Red Hawk: The next cheese we tasted was the Red Hawk, which is made similarly to the Mount Tam. After two weeks of aging, the fluffy candida mold is scrubbed off of the cheese and it’s washed with salt water. (Some cheesemakers will wash the rinds with beer or wine at this stage of cheesemaking.) The saline prevents more white fluffy mold from growing and then nature takes over. B. Linens mold from the air grows on the cheeses giving them their nuttiness and a slight funk. B. Linens mold is a naturally-occurring mold in the air–it’s what makes stinky cheeses like Limberger stinky. Red Hawk represents the terroir of West Marin–it cannot be made in Petaluma, because the air doesn’t have the mold. It is a true American original: the only known washed-rind, triple-cream soft cheese in the world. Pair it with a true Sauternes or a hoppy IPA.

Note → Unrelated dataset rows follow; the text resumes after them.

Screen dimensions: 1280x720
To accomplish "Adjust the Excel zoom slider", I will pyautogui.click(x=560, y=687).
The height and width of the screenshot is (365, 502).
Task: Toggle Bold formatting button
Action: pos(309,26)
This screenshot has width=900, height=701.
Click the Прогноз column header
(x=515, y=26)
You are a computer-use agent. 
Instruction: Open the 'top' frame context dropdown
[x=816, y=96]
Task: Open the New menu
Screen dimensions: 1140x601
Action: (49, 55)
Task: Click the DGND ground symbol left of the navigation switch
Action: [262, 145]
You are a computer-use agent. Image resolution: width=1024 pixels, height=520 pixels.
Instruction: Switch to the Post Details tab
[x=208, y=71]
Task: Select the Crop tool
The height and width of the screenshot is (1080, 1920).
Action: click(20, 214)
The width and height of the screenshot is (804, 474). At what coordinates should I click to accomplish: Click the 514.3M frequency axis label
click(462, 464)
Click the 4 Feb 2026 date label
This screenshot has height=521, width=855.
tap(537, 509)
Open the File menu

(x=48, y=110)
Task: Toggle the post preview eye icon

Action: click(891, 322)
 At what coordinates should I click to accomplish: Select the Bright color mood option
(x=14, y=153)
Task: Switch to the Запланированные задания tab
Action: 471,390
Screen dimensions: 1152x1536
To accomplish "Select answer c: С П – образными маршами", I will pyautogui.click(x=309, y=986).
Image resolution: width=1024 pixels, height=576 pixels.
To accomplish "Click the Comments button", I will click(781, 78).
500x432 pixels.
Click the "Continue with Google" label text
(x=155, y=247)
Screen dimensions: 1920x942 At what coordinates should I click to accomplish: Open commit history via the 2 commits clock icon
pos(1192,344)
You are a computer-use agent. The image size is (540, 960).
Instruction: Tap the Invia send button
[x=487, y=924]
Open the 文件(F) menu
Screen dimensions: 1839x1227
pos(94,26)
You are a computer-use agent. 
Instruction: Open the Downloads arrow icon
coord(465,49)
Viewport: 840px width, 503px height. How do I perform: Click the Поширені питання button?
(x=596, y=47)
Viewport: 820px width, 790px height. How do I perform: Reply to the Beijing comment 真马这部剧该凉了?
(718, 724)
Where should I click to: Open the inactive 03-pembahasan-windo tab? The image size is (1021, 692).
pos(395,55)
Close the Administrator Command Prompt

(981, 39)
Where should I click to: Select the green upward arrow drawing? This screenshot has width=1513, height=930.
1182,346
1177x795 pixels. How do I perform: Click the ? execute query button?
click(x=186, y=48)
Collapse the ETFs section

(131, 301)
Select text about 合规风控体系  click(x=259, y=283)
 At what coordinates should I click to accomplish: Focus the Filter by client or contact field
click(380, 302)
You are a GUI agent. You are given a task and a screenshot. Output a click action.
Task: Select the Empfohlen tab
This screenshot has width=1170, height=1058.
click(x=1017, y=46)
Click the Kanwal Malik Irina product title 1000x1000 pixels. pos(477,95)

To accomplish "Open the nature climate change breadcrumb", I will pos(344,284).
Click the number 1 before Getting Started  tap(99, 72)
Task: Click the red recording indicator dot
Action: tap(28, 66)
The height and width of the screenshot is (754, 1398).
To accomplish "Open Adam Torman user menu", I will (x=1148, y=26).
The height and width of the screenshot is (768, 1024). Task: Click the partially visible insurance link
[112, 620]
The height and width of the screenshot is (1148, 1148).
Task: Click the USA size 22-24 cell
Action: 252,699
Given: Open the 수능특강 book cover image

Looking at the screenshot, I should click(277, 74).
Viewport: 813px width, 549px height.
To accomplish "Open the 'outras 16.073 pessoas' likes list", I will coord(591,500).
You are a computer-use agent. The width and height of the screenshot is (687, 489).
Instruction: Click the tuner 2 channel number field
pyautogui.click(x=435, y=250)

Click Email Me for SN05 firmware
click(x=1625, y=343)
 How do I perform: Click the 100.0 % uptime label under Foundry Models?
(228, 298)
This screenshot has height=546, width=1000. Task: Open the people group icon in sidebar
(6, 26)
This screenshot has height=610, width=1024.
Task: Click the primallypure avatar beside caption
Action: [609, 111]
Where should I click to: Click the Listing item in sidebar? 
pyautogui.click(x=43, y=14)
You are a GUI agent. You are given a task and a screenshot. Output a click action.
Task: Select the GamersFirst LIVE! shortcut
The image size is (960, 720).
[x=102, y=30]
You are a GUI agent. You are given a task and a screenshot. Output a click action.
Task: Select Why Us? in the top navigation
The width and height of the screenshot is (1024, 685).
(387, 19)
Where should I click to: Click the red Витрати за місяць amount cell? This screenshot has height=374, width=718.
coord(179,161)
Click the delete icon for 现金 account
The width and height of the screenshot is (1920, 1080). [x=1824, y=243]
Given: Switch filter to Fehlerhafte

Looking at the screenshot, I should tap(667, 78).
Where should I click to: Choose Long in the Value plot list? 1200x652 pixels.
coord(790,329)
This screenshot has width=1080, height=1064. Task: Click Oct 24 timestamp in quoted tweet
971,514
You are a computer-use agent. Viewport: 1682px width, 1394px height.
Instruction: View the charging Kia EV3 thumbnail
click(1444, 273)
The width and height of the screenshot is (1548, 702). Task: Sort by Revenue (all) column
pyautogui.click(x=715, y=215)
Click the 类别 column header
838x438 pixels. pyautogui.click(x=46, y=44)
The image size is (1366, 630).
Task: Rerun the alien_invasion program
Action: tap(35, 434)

Devil’s Gulch: This seasonal cheese is soft and aged, with a sweet and spicy pepper rind. Cowgirl’s seasonal cheese is the same cheese year-round, with different herbs to finish the rind. The cheese itself is a washed rind, similar to the Red Hawk but the milk is from a Jersey cow farm. There is no cream added to the cheese because the fat content in Jersey cow milk is higher than that of Holstein cows, which is where the “estate-bottled” Straus milk comes from.
Wagon Wheel: After years of making fresh cheeses and soft aged cheeses, Cowgirl’s cheesemakers wanted an “everyday cheese that they could cook with,” says Zilber. Wagon Wheel is their first hard-aged cheese. The process is the same as with an asiago, says Zilber. He’s right that Wagon Wheel is a great melting cheese: we bought out Tomales Bay Foods’ stock of Barbaclette and spent the rest of the afternoon melting it over the barbecues at the Hog Island Oyster Company for lunch.